● TEXT EXCERPT:
Growing Taller After Recovering From Anorexia

As I continued to nourish myself adequately, something remarkable happened. I noticed I didn't feel quite as short as before. So I decided to measure my height, and I had grown two inches since committing to recovery! My body, that now had evidence of abundance, completed the growth that anorexia interrupted years ago. This growth spurt in my early twenties, as well as going through a “second puberty,” is proof that bodies retain their healing capacity far longer than we might expect.

To anyone fearing that recovery in your late teens or early twenties is pointless because you've missed your "vital growth window,” I hope my story shows you otherwise. Our bodies are incredibly capable of healing, even years after damage. But this healing can only begin when we give ourselves permission to listen to and honor our body's needs.

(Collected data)
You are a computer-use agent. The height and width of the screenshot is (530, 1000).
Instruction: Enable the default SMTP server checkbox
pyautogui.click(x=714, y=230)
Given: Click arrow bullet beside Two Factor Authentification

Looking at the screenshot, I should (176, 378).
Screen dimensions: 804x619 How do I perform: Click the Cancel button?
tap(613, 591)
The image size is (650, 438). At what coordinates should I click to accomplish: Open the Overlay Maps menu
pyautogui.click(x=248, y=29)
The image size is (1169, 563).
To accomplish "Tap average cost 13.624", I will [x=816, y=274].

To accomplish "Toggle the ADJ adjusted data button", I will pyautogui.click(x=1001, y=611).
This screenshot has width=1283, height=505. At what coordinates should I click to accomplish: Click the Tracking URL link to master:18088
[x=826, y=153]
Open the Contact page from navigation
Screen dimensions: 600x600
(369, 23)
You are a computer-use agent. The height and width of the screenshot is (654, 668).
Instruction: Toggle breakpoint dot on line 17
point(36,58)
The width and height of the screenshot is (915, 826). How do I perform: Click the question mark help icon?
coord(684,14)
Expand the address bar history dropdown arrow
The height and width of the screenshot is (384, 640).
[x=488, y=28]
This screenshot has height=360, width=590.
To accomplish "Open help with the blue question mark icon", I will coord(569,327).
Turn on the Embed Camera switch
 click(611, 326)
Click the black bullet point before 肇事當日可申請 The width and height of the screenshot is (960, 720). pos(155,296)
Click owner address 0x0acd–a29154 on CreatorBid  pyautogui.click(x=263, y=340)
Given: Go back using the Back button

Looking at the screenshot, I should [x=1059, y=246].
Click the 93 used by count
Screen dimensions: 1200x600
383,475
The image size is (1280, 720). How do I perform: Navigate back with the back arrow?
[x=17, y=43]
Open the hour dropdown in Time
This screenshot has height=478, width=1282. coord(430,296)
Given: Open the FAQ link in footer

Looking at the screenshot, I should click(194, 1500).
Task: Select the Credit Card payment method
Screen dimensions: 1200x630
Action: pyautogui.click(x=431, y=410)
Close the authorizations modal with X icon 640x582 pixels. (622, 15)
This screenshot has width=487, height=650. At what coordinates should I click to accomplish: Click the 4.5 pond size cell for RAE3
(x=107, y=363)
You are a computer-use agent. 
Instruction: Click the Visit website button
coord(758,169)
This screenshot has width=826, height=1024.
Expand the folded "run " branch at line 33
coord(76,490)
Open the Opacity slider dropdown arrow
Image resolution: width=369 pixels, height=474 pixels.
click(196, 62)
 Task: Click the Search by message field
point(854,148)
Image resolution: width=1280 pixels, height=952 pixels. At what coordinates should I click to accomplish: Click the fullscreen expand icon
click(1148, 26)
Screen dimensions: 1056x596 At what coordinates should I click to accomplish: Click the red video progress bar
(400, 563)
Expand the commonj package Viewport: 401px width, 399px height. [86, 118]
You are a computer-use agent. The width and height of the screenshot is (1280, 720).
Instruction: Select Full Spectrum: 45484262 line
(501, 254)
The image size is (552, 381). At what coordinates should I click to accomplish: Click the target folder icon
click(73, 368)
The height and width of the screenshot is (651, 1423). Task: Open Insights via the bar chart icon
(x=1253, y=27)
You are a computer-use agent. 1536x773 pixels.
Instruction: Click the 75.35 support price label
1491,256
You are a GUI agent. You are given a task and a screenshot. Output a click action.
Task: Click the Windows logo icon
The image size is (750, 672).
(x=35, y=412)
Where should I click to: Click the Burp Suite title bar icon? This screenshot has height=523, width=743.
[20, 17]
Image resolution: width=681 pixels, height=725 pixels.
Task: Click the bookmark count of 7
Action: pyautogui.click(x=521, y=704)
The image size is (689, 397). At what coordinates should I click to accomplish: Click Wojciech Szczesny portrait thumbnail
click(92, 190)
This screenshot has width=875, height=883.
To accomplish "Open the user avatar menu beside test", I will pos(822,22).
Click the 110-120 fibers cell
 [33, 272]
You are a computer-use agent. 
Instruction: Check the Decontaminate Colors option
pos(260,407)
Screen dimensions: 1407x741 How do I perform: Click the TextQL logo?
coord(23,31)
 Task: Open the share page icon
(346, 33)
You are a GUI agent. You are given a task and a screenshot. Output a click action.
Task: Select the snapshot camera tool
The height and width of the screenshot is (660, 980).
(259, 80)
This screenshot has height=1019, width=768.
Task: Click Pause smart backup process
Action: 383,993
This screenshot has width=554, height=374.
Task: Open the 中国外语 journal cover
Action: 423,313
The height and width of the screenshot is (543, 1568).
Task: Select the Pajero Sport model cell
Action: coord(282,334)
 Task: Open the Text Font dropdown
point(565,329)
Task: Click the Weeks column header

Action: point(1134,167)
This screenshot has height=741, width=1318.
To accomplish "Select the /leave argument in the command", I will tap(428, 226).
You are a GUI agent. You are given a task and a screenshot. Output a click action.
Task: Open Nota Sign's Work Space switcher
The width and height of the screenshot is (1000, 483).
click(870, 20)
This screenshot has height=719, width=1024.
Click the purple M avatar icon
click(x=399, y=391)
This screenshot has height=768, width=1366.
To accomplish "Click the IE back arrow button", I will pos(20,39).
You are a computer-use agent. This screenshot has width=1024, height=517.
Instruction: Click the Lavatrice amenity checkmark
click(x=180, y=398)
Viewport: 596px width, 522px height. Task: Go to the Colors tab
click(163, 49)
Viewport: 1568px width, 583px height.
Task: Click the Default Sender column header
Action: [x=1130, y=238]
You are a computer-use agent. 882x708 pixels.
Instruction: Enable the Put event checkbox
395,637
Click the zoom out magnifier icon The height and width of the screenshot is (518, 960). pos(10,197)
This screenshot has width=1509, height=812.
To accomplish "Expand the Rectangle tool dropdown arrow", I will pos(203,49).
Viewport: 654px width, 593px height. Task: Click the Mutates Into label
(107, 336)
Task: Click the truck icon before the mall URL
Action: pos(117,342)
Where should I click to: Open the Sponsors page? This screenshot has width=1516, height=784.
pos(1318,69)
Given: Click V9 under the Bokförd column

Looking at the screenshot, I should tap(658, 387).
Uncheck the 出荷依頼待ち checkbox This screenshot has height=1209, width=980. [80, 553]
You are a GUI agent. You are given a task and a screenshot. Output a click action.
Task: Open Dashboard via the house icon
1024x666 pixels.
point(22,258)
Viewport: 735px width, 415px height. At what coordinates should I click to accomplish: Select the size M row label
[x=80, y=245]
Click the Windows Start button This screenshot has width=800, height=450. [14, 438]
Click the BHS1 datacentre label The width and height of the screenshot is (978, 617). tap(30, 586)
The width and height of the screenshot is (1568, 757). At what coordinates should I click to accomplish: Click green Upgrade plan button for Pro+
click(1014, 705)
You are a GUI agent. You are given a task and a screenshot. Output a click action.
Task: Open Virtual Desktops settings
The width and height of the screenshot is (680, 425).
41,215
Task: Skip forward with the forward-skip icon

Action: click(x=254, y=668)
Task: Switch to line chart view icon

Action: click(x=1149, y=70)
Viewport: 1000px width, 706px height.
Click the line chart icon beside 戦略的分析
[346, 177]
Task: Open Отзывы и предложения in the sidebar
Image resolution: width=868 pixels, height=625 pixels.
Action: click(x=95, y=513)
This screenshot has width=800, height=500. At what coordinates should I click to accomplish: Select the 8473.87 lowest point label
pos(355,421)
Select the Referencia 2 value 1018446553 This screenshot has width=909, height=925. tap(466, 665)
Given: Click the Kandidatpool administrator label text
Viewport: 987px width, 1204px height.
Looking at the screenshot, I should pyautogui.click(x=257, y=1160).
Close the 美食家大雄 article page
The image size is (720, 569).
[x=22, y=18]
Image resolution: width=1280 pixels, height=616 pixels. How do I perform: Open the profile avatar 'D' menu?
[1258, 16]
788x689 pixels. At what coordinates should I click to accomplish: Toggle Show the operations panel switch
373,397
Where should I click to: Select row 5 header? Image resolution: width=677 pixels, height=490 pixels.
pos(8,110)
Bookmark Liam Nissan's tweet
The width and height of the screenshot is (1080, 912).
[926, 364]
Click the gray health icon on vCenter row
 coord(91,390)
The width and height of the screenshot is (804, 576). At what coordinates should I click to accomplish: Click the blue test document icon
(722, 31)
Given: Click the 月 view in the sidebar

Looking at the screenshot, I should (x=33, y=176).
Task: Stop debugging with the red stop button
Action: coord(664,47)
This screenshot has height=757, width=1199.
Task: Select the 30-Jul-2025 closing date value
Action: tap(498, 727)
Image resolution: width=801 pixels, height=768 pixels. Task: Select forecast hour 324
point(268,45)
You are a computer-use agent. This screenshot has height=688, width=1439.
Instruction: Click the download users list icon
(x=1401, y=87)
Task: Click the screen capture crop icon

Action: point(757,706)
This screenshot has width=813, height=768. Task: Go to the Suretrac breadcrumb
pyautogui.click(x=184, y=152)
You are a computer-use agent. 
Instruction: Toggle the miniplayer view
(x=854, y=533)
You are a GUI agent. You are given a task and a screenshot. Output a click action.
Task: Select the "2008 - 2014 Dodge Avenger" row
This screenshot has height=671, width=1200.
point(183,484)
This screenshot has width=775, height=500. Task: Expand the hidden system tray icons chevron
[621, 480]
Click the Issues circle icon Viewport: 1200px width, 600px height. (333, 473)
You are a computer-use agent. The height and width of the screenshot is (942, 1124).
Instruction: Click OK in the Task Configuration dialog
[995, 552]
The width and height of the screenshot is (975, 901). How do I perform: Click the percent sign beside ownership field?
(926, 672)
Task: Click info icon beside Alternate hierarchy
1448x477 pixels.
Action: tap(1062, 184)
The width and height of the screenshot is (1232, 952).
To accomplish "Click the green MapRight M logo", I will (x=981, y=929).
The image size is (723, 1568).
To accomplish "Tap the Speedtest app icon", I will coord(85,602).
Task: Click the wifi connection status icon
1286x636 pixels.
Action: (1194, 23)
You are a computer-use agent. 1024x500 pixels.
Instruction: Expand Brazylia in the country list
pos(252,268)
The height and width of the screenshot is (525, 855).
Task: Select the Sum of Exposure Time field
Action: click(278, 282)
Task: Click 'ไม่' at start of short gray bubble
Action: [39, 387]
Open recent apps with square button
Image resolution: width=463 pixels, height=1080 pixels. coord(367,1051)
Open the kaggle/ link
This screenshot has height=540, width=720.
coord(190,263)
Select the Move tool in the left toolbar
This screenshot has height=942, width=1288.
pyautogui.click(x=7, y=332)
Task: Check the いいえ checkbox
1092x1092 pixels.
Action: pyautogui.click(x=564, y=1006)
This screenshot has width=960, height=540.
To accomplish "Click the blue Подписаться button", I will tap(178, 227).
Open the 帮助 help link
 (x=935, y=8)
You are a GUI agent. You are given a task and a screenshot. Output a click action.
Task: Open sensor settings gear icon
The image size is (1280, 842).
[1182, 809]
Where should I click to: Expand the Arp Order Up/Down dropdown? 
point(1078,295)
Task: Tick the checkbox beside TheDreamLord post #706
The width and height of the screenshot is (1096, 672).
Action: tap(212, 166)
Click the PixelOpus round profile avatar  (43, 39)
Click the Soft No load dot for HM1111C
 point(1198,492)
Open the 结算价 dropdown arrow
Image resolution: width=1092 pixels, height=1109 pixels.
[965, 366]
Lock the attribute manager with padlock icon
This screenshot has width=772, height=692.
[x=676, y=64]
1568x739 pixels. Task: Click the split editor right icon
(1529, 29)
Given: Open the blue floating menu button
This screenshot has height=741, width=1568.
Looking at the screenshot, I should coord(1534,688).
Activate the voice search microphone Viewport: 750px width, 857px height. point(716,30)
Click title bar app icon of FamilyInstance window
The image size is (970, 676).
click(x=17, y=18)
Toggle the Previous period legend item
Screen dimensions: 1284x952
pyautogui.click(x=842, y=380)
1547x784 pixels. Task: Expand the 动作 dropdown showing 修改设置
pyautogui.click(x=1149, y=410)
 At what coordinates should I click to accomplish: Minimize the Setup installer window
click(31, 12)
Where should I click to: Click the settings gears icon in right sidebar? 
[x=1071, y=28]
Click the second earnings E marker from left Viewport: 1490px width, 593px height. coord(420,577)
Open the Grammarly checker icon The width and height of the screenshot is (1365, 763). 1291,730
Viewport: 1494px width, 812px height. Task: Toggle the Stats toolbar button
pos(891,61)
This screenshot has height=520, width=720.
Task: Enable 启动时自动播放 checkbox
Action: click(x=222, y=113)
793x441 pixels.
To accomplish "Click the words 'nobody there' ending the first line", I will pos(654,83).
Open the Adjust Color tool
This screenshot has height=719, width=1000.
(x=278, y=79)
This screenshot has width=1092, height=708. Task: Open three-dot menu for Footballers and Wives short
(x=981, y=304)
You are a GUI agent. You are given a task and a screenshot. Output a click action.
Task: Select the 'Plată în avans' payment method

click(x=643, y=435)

● WORK TO COMPLETE:
(1) In the text about growing taller after anorexia, how much had the writer grown since committing to recovery?
(2) Continue the text about growing taller after recovering from anorexia, starting after its last sentence.

● ANSWERS TO THE PROBLEMS:
(1) Two inches.

(2)
6 Steps That Helped Me Recover From Hypothalamic Amenorrhea

When I was deep in my ED recovery journey, I desperately searched the internet for concrete steps to heal hypothalamic amenorrhea. While everyone's path is different, there are fundamental principles that create the foundation for hormonal healing. Through my personal experience of recovering my period twice – first from anorexia and then from orthorexia – I discovered what truly works beyond just following a mechanical set of rules.

These steps aren't just theory. They're the practical actions that not only helped me regain my period but also maintain healthy cycles long-term. More importantly, they address both the physical and mental aspects of recovery, because true healing requires more than just changing your behaviors – it requires transforming your relationship with your body.

1. Eating More Than You Think You Need

When I was in eating disorder treatment, my meal plan quickly increased to 4,000 calories daily. This wasn't arbitrary – my body needed this abundance to repair years of damage. Even after weight restoration, I had to continue eating well beyond what felt "normal." Remember, getting your period back requires not just reaching a healthy weight, but maintaining it consistently enough that your body trusts you again.

2. Accepting Weight Gain

This was perhaps the hardest part. I gained over thirty pounds initially, and then more during my extreme hunger phase. The weight gain wasn't just about numbers on a scale; it was about allowing my body to develop into its biologically primed blueprint. Your body knows what it needs to menstruate. Trust it.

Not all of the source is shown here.